# EXERCISE DIRECTIONS:
Retype, word for word, each line between the lines holding "How do I perform: Visit" and "Given: Open the Applications page", inclusive, and leave the rest of the data alone.
# # # #
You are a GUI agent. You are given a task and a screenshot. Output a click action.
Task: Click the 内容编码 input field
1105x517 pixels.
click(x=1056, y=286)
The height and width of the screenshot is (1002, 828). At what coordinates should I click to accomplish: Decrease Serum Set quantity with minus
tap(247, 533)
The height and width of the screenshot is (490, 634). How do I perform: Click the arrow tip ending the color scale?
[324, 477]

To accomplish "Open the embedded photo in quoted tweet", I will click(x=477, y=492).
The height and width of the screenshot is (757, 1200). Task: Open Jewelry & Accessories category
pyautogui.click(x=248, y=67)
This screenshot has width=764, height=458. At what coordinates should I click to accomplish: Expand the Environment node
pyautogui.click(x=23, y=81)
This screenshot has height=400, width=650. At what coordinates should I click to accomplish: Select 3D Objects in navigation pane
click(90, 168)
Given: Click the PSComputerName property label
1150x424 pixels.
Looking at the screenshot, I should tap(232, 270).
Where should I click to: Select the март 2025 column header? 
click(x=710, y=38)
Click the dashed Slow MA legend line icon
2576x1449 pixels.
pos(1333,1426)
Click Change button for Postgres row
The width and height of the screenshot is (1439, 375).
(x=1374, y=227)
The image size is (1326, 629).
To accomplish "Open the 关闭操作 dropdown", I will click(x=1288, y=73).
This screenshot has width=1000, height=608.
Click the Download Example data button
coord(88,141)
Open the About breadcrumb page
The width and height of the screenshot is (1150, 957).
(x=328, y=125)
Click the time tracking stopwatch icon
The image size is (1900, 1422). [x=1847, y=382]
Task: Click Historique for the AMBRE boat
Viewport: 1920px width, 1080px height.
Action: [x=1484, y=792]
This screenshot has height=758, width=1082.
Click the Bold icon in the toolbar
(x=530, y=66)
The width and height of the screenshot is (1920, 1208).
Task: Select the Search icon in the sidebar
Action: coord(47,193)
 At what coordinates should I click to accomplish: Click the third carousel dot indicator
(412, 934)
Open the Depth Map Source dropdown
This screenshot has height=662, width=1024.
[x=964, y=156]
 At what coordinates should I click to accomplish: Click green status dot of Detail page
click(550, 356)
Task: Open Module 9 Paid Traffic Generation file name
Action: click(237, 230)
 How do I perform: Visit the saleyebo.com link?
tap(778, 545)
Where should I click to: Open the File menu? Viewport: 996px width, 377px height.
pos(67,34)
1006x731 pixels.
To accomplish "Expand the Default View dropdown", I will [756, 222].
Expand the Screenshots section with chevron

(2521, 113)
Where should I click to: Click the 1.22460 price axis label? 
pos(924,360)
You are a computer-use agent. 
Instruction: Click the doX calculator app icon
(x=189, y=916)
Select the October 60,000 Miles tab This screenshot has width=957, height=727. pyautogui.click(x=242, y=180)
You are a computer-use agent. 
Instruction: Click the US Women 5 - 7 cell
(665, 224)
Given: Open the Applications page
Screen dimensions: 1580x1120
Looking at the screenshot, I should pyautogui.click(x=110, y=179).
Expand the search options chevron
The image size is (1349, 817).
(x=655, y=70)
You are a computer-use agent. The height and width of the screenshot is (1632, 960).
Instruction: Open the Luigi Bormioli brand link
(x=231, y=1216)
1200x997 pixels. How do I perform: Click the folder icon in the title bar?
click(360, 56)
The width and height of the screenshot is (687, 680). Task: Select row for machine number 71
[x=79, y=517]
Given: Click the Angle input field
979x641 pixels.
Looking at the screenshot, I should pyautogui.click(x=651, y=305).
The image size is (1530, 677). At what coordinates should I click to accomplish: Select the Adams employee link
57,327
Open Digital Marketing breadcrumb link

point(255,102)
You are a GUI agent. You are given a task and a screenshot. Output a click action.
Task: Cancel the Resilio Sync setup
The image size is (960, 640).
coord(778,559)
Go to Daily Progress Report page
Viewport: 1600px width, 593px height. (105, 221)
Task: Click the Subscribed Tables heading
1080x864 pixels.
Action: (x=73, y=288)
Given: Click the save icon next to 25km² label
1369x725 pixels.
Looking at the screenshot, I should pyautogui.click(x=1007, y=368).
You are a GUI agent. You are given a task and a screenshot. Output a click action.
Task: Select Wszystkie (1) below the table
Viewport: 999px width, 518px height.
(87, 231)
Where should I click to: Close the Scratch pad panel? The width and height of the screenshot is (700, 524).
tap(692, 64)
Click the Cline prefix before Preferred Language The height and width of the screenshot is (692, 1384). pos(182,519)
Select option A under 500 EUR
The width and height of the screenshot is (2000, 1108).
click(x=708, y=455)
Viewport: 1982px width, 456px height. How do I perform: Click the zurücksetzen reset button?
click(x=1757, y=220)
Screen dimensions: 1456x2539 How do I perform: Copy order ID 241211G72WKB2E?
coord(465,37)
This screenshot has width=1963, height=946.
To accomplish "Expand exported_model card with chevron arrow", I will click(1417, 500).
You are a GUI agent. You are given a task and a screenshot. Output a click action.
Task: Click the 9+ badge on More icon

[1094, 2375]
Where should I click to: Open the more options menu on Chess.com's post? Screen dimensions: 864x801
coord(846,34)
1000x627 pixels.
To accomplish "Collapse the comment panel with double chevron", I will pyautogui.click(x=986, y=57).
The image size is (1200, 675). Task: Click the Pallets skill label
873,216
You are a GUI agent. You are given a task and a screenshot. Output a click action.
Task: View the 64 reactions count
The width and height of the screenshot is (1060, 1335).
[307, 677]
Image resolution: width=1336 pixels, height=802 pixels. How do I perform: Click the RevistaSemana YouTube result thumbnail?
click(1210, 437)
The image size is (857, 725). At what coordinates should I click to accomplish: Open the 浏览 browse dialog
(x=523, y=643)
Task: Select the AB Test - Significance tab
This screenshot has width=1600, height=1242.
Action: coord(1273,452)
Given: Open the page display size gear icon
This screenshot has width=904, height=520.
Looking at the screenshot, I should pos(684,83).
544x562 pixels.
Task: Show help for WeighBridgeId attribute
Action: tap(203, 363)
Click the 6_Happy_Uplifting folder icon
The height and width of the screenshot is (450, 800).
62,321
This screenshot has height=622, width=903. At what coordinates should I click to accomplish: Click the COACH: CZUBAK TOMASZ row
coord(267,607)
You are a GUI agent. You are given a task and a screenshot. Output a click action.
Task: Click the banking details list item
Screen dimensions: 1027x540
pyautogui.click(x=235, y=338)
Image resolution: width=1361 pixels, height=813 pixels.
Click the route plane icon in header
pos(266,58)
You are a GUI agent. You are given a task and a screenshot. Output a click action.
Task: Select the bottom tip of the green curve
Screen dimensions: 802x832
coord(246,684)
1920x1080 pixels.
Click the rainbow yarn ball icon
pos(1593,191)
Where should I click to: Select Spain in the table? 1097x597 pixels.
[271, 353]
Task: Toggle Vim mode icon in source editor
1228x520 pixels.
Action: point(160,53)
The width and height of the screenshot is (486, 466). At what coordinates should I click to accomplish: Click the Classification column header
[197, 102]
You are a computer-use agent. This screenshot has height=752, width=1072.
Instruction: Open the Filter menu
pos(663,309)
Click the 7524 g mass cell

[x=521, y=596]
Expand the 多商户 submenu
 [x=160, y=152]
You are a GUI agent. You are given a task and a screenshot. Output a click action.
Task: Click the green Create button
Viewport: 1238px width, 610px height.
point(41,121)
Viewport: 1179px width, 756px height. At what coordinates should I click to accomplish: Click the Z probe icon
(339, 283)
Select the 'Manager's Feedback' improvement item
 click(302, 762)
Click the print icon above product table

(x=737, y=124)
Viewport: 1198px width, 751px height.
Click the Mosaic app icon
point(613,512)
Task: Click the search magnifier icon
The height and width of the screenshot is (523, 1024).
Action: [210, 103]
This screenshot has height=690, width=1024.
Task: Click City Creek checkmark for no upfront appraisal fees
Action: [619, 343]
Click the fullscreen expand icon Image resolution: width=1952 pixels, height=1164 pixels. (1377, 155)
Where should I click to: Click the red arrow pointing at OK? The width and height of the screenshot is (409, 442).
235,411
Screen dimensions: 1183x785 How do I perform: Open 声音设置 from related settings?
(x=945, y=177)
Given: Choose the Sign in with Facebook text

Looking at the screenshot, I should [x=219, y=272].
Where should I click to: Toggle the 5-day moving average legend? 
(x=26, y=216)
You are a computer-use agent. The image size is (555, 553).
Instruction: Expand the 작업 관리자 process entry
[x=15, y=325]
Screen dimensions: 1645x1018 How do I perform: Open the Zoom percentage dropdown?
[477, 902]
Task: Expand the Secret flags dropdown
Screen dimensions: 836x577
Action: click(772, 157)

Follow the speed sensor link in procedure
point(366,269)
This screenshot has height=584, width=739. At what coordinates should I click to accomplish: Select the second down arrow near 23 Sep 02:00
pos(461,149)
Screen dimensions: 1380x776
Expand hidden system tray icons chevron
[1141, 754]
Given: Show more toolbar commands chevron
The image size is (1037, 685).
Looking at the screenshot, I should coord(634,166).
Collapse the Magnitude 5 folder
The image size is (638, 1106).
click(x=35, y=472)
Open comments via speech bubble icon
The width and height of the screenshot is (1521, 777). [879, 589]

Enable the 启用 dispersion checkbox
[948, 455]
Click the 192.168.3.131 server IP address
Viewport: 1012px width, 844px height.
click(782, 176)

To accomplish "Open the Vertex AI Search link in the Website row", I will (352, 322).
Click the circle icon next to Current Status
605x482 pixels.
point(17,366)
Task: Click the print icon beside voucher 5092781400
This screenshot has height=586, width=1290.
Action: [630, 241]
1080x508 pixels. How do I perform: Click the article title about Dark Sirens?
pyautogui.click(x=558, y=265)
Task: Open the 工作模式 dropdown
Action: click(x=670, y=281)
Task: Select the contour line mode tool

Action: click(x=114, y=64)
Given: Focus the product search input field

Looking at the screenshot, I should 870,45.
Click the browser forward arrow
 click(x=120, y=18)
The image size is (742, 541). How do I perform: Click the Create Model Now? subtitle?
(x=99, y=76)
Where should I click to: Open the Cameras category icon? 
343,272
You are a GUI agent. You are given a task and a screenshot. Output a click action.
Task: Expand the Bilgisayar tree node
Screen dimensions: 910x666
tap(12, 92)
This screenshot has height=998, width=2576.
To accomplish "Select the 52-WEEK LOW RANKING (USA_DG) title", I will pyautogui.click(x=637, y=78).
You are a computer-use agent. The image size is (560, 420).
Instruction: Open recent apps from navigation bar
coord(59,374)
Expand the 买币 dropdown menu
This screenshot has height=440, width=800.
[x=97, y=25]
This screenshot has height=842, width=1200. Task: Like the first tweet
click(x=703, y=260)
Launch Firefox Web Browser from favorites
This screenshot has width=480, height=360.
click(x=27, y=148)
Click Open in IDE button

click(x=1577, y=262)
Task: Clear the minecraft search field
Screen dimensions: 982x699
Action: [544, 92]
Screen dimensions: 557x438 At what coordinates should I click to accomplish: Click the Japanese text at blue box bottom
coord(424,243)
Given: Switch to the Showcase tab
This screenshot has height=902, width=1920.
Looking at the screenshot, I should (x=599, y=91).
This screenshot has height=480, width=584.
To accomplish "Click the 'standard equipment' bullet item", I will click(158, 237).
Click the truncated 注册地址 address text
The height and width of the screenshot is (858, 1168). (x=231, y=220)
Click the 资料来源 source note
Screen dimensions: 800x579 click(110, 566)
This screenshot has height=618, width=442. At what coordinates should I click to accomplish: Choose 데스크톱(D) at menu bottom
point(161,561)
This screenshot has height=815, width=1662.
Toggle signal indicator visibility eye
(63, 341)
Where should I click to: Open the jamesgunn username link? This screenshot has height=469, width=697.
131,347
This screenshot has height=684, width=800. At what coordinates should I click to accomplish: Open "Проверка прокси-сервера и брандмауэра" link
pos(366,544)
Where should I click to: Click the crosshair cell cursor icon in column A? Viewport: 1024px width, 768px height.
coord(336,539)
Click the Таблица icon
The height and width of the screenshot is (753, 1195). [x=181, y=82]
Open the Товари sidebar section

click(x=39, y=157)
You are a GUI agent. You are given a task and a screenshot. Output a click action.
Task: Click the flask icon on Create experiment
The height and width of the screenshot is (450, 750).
# # # #
# TASK RESPONSE:
 How do I perform: Visit the saleyebo.com link?
tap(778, 545)
Where should I click to: Open the File menu? Viewport: 996px width, 377px height.
pos(67,34)
1006x731 pixels.
To accomplish "Expand the Default View dropdown", I will [756, 222].
Expand the Screenshots section with chevron

(2521, 113)
Where should I click to: Click the 1.22460 price axis label? 
pos(924,360)
You are a computer-use agent. 
Instruction: Click the doX calculator app icon
(x=189, y=916)
Select the October 60,000 Miles tab This screenshot has width=957, height=727. pyautogui.click(x=242, y=180)
You are a computer-use agent. 
Instruction: Click the US Women 5 - 7 cell
(665, 224)
Given: Open the Applications page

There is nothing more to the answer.